(Rows of pointing data)
= = = =
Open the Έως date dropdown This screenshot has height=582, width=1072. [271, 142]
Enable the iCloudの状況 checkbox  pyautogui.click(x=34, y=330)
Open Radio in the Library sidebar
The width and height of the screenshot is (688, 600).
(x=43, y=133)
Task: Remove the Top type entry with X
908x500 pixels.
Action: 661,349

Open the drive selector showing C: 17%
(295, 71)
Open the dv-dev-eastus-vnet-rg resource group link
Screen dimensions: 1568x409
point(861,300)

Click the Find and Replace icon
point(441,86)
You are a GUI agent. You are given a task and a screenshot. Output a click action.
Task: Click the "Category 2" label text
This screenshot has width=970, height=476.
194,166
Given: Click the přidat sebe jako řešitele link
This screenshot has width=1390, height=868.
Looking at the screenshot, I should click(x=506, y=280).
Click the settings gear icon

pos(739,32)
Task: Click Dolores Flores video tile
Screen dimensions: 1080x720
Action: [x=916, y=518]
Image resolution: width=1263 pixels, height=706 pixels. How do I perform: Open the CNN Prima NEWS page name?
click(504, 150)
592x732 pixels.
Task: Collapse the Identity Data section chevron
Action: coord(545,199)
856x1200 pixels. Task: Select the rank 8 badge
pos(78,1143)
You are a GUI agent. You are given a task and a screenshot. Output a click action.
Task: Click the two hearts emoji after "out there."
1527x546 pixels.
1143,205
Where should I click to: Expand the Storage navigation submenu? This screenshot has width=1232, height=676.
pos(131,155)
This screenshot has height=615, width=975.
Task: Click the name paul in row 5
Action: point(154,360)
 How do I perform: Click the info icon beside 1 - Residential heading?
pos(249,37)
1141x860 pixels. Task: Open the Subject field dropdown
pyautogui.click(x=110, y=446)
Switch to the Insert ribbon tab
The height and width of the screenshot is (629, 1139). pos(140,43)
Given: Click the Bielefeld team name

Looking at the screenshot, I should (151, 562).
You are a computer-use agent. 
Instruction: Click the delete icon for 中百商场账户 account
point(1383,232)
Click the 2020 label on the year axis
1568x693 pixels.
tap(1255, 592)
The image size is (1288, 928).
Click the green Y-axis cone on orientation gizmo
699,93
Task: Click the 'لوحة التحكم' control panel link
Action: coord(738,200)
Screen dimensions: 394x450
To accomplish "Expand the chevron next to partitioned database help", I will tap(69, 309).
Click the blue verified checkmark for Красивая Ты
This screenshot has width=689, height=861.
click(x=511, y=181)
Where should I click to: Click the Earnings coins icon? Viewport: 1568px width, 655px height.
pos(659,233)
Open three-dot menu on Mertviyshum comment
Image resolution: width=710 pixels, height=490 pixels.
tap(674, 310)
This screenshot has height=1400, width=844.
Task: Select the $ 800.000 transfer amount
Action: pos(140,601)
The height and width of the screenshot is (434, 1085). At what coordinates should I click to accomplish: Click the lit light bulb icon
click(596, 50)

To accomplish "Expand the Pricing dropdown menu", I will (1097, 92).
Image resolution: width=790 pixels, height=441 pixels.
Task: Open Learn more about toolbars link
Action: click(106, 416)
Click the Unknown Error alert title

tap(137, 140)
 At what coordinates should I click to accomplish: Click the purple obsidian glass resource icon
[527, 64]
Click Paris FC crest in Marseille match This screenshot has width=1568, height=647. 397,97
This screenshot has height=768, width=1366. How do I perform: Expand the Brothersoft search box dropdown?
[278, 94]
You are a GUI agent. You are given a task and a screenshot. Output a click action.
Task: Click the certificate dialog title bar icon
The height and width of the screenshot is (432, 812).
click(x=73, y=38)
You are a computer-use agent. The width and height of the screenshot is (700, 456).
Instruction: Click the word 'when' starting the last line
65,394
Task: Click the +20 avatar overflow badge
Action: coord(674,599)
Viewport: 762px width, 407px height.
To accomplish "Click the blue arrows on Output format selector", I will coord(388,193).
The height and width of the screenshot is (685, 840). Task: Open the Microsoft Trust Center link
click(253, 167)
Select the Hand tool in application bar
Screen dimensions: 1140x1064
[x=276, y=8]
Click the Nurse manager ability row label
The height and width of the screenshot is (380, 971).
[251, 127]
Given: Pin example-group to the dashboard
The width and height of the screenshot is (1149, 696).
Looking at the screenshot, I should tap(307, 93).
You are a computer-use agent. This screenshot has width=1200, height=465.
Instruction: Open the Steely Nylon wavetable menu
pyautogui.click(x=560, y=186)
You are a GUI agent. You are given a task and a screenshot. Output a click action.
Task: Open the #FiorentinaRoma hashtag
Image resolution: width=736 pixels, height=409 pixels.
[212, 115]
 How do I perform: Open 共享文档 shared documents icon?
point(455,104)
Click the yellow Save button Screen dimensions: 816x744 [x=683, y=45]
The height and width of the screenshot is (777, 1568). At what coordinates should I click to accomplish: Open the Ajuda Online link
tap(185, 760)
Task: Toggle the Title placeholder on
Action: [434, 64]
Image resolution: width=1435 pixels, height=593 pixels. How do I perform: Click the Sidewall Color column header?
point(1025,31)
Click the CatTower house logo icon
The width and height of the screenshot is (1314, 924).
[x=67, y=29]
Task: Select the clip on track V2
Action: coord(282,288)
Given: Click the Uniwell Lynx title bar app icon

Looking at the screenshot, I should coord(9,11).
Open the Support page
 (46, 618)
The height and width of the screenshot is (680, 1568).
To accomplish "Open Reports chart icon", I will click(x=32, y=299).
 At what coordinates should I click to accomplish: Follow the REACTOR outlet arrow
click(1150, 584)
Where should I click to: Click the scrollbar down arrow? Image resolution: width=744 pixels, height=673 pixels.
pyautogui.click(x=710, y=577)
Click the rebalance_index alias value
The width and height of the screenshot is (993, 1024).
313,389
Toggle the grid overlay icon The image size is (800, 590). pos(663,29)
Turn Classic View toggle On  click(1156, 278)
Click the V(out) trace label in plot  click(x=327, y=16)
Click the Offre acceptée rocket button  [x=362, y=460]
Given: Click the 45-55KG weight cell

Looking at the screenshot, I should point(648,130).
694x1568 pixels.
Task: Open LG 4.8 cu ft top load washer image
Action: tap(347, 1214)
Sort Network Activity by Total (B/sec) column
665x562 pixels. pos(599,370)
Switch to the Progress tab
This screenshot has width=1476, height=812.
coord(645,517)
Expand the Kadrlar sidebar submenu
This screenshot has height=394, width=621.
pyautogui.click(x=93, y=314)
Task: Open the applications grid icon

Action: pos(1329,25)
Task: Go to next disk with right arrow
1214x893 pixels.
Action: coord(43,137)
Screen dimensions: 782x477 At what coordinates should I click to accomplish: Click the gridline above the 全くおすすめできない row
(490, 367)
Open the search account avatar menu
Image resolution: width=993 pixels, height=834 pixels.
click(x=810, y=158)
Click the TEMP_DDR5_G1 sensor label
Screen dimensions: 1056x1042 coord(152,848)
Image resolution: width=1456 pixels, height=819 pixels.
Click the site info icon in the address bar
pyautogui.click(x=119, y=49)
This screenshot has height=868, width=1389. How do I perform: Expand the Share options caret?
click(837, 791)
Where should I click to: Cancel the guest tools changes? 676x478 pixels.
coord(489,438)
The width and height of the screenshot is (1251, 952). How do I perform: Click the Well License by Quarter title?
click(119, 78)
= = = =
— What to work on —
Reproduce the part of the data that runs from its first line through the line containing "Action: coord(545,199)", including both ends, with every line unchanged.

— Complete output —
Open the Έως date dropdown This screenshot has height=582, width=1072. [271, 142]
Enable the iCloudの状況 checkbox  pyautogui.click(x=34, y=330)
Open Radio in the Library sidebar
The width and height of the screenshot is (688, 600).
(x=43, y=133)
Task: Remove the Top type entry with X
908x500 pixels.
Action: 661,349

Open the drive selector showing C: 17%
(295, 71)
Open the dv-dev-eastus-vnet-rg resource group link
Screen dimensions: 1568x409
point(861,300)

Click the Find and Replace icon
point(441,86)
You are a GUI agent. You are given a task and a screenshot. Output a click action.
Task: Click the "Category 2" label text
This screenshot has width=970, height=476.
194,166
Given: Click the přidat sebe jako řešitele link
This screenshot has width=1390, height=868.
Looking at the screenshot, I should click(x=506, y=280).
Click the settings gear icon

pos(739,32)
Task: Click Dolores Flores video tile
Screen dimensions: 1080x720
Action: [x=916, y=518]
Image resolution: width=1263 pixels, height=706 pixels. How do I perform: Open the CNN Prima NEWS page name?
click(504, 150)
592x732 pixels.
Task: Collapse the Identity Data section chevron
Action: coord(545,199)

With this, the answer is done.